Jakie są możliwości redukcji energii? Polakom wciąż jej oszczędzanie kojarzy się z oszczędzaniem energii elektrycznej.
W pierwszej kolejności rzeczywiście źródeł strat szukamy w najbliższym otoczeniu i zaczynamy zastanawiać się, czy nie wymienić żarówki albo nie kupić nowej lodówki. Ale gigantyczne, praktycznie zupełnie niewykorzystane możliwości oszczędzania tkwią w termomodernizacji. Zwłaszcza takiej, która w kompleksowy sposób dostosowuje dom do zmieniającego się klimatu. Nie jest prawdą, że podwójne czy potrójne okna to tylko patent na wielkie mrozy. To również patent na wielkie, trzydziestostopniowe upały. To samo dotyczy grubej izolacji. Może np. latem nie trzeba klimatyzatora w każdym pomieszczeniu, a wystarczy je po prostu nawilżyć. Schłodzenie pomieszczenia o jeden stopień wymaga dwu-, trzykrotnie większej mocy elektrycznej niż ogrzanie go o jeden stopień.
Polska energetyka twierdzi, że jest branżą nowoczesną.
Nie chcę tego komentować. A to, co wiem o projekcie, wskazuje, że minister gospodarki w błędny sposób rozumie pojęcie nowoczesności. My musimy przede wszystkim odpowiedzieć sobie na pytanie, czy zmieniający się klimat daje szansę na korzystanie z nowych źródeł energii. Twierdzę, że tak. W Polsce za chwilę będzie można oszczędzać, stosując np. panele słoneczne do ogrzewania wody. Problemu rozdziału uprawnień na lata 2008-2012 nie powinniśmy rozpatrywać w kontekście, kto ma rację: przemysł czy energetyka, ale w kontekście - czy Polska jest w stanie stać się krajem XXI wieku.
Czy były prowadzone badania, do których dziś można by się odnieść, sprawdzić i porównać stopień modernizacji poszczególnych branż: przemysłu i energetyki? Czy w ogóle takie badania są potrzebne?!
Nawet bardzo. Najlepiej byłoby sprawdzić, ile energii zużywamy na jednostkę produktu i ile emitujemy na jednostkę produktu. Ile paliwa musi np. spalić elektrownia, by wyprodukować 1 MWh, ile energii musi zużyć huta, by wyprodukować tonę stali albo tonę szkła, wreszcie - ile energii musi zużyć cementowania, by wypalić tonę klinkieru i zrobić z tego cement. Takie badania ma Krajowy Administrator Systemu Handlu Uprawnieniami do Emisji.
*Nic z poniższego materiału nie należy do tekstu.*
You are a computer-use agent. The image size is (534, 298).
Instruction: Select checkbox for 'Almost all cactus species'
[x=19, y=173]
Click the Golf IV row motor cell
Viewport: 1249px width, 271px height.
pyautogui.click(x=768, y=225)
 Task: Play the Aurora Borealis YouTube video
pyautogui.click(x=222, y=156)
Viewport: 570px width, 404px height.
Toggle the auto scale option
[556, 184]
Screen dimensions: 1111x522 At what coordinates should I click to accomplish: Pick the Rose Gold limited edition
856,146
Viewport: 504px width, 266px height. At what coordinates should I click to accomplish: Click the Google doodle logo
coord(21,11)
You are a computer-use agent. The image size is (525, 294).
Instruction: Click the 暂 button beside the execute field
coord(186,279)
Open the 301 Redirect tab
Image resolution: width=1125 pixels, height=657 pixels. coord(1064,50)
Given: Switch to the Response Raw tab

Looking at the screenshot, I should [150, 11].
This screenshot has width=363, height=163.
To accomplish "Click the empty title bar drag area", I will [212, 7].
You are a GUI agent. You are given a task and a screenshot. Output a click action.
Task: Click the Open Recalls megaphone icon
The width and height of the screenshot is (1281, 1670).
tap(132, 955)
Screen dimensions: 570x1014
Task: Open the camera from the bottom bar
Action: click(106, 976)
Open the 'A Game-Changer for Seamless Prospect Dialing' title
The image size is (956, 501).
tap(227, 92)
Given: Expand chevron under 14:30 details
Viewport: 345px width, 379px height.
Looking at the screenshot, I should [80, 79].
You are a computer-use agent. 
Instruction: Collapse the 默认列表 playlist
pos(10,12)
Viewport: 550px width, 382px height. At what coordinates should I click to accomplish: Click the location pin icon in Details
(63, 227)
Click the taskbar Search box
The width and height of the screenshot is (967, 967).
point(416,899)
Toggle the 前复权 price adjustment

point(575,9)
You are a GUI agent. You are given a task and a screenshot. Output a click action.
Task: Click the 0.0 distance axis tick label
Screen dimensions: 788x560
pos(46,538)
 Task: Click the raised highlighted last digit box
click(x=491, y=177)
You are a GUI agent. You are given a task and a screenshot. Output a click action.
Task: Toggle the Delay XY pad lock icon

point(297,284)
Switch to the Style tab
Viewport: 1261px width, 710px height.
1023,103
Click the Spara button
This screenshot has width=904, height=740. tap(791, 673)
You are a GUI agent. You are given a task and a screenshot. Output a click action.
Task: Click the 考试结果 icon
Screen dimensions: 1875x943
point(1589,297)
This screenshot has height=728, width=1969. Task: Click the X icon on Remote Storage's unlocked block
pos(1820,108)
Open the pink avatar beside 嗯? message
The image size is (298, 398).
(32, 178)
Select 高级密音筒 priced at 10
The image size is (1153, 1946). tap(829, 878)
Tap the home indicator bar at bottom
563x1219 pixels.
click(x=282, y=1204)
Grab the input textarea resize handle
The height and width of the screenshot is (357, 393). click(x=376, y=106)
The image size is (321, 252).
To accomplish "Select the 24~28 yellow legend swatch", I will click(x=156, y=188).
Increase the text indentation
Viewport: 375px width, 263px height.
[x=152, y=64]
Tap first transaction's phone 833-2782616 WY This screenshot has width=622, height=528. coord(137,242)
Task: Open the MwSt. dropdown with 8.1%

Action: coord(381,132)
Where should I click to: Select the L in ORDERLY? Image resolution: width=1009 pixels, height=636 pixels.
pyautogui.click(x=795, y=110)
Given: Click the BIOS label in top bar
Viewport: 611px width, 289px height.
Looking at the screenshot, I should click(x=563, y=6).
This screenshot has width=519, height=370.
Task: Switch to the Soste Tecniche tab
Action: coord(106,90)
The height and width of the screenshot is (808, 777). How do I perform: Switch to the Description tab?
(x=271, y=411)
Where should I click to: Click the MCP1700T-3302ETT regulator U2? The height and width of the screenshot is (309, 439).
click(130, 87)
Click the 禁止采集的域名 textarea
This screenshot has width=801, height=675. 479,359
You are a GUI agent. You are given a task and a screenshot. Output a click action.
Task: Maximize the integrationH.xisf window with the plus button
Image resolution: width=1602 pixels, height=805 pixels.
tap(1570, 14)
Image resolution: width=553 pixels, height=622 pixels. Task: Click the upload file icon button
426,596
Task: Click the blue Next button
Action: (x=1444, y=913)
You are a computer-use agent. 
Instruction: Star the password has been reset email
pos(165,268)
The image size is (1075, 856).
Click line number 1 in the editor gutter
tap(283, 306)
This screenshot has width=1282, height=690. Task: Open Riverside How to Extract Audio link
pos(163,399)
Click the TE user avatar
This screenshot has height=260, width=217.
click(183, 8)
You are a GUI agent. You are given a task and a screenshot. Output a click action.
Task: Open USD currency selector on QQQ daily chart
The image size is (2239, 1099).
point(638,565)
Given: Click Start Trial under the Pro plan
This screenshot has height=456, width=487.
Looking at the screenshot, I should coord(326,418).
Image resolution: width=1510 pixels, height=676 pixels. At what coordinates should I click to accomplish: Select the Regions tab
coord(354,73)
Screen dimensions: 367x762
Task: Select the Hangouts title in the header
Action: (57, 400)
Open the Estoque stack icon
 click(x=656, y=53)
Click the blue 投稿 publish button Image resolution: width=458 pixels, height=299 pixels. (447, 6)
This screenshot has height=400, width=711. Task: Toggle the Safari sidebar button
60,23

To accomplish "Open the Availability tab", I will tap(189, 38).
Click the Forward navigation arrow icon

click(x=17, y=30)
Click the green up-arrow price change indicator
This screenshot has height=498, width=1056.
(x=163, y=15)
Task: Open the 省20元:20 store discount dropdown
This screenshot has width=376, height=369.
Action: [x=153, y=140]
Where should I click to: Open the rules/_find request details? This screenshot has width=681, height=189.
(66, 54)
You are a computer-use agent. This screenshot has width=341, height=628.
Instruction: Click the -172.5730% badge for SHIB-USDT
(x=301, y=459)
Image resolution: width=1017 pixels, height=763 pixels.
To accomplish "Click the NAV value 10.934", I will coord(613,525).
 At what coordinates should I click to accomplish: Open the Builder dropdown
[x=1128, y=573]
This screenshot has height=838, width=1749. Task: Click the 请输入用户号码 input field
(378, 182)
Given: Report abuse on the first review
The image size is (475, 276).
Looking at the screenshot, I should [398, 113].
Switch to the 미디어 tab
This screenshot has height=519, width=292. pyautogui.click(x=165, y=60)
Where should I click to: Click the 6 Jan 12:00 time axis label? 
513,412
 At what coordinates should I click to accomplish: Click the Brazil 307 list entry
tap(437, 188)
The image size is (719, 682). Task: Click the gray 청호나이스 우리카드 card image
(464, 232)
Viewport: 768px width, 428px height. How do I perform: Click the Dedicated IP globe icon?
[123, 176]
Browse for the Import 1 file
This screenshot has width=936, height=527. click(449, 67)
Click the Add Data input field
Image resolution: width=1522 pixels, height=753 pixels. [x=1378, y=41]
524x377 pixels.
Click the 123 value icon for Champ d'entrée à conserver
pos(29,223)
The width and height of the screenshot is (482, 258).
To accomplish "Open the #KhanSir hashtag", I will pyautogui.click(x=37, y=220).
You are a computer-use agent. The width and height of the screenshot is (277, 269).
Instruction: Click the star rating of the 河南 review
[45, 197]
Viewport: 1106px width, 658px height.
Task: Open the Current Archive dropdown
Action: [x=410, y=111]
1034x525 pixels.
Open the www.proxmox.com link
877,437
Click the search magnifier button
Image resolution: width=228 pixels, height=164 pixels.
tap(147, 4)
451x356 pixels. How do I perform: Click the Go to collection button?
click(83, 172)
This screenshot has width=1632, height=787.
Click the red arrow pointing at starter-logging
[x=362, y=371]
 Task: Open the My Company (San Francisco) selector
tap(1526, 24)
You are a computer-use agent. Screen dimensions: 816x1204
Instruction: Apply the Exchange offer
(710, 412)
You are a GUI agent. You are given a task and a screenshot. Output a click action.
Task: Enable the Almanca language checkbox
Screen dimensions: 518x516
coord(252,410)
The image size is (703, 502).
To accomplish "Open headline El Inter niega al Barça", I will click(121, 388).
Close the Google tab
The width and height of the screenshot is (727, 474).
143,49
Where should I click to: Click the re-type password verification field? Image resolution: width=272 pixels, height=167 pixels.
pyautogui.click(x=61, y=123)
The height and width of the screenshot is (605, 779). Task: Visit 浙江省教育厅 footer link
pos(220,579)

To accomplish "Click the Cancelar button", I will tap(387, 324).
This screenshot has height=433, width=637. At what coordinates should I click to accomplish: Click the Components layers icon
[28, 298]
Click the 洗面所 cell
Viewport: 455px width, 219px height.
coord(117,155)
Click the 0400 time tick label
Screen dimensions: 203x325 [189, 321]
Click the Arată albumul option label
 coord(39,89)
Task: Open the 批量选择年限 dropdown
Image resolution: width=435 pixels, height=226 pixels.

Moim zdaniem korzysta się z nich jednak tylko częściowo.
W interesach jakiej grupy występuje Forum CO2?
W interesie całej gospodarki. Ja przecież nie twierdzę, że przemysł musi być specjalnie chroniony. Uważam tylko, że w związku z redukcją CO2 cała gospodarka powinna ponieść jak najmniejszy koszt. Jeżeli rząd udowodni nam, że rozdział uprawnień - taki jak jest obecnie - jest korzystniejszy dla gospodarki i pozwoli taniej zrealizować obowiązek Polski w zakresie emisji CO2, powiemy: w porządku. Tylko bardzo prosimy o pokazanie rzetelnych analiz. Nie chcemy tylko widzieć fasad budynków, w których te decyzje zapadają.